KUTIPAN TEKS =

# # # # # # #

BAB I
PENDAHULUAN
A. Latar Belakang
Permasalahan remaja dalam era kemajuan teknologi dan informasi semakin mencuat terdengar di telinga membuat kekhawatiran dari pelbagai pihak yang mempunyai misi untuk mencerdaskan anak bangsa sebagai pembuka era baru.
Kecenderung remaja yang sering disoroti oleh para ilmuan tidak lain ialah masalah kedewasaan dalam aspek mental, baik psikologis maupun kognitif. Yang tidak jarang menimbulkan berbagai problem yang tidak hanya berakibat dan berpengaruh terhadap diri mereka sendiri dan lingkungan sekitar dimana mereka berpijak.

# # # # # # #

CUPLIKAN BARIS =
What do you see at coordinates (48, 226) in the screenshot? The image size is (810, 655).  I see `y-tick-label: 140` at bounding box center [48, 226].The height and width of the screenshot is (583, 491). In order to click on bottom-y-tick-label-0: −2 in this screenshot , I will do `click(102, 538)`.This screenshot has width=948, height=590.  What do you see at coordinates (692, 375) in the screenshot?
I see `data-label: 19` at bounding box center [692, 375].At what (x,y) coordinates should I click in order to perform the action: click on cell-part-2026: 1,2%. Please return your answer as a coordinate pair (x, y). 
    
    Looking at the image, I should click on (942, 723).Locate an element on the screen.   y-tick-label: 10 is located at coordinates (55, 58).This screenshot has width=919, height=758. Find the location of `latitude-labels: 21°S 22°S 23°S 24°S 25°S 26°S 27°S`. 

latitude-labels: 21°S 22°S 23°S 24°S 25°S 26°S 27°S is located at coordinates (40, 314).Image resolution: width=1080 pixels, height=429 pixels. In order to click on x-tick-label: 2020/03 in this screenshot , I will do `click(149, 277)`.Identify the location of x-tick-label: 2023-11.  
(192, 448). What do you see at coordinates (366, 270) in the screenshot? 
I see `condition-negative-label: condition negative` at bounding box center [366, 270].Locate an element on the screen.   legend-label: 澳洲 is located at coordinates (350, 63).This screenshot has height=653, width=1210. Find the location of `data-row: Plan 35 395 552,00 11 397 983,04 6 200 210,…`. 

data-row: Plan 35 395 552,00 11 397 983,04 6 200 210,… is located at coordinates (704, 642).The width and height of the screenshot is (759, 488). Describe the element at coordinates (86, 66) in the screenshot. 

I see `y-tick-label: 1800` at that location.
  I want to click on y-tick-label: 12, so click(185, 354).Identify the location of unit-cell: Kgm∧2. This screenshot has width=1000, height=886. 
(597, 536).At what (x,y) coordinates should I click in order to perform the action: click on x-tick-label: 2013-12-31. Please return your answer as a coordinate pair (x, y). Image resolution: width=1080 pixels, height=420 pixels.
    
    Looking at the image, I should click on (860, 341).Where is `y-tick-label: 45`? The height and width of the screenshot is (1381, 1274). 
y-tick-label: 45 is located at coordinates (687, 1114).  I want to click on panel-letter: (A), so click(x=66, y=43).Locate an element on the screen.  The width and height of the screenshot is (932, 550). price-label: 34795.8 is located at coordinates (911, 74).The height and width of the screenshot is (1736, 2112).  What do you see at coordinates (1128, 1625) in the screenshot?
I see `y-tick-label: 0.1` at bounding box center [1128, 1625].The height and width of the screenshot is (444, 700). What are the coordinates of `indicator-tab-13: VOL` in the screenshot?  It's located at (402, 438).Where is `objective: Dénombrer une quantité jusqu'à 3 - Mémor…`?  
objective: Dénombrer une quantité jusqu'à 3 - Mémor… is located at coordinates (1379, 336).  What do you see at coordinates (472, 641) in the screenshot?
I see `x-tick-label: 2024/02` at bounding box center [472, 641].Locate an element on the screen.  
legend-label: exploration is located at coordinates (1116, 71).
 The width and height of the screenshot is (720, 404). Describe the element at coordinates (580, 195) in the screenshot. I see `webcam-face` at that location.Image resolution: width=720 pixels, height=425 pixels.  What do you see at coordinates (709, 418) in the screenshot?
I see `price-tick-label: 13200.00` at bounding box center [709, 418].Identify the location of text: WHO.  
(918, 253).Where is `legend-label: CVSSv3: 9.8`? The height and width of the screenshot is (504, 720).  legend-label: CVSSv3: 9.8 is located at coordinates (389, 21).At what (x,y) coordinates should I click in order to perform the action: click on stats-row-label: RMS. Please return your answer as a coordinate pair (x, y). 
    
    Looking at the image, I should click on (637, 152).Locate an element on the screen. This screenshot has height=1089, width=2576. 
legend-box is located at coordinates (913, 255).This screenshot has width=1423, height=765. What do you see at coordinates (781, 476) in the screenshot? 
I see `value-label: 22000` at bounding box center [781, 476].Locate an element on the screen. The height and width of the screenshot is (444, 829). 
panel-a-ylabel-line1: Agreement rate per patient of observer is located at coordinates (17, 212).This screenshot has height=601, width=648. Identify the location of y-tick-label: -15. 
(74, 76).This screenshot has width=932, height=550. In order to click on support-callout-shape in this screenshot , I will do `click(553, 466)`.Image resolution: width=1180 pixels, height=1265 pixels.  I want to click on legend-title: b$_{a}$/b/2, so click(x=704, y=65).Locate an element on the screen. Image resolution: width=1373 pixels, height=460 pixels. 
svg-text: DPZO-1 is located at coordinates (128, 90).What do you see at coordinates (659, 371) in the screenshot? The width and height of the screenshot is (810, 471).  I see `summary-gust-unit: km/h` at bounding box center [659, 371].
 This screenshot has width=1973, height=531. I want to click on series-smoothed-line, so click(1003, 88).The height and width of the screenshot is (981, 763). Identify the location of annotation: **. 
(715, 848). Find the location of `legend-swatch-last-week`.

# # # # # # #

TUGAS YANG DIKERJAKAN =
1 - Ringkas paragraf dalam kutipan teks yang diawali "Kecenderung remaja yang sering disoroti" tanpa menghilangkan fakta utamanya.
2 - Menurut kutipan teks di atas, kedewasaan remaja dalam aspek apa yang sering disoroti para ilmuwan?

JAWABAN BERURUTAN =
1 - Para ilmuwan kerap menyoroti kedewasaan mental remaja, baik secara psikologis maupun kognitif. Masalah ini sering menimbulkan berbagai persoalan yang berdampak pada diri remaja sendiri dan pada lingkungan sekitarnya.

2 - Kedewasaan dalam aspek mental, baik psikologis maupun kognitif.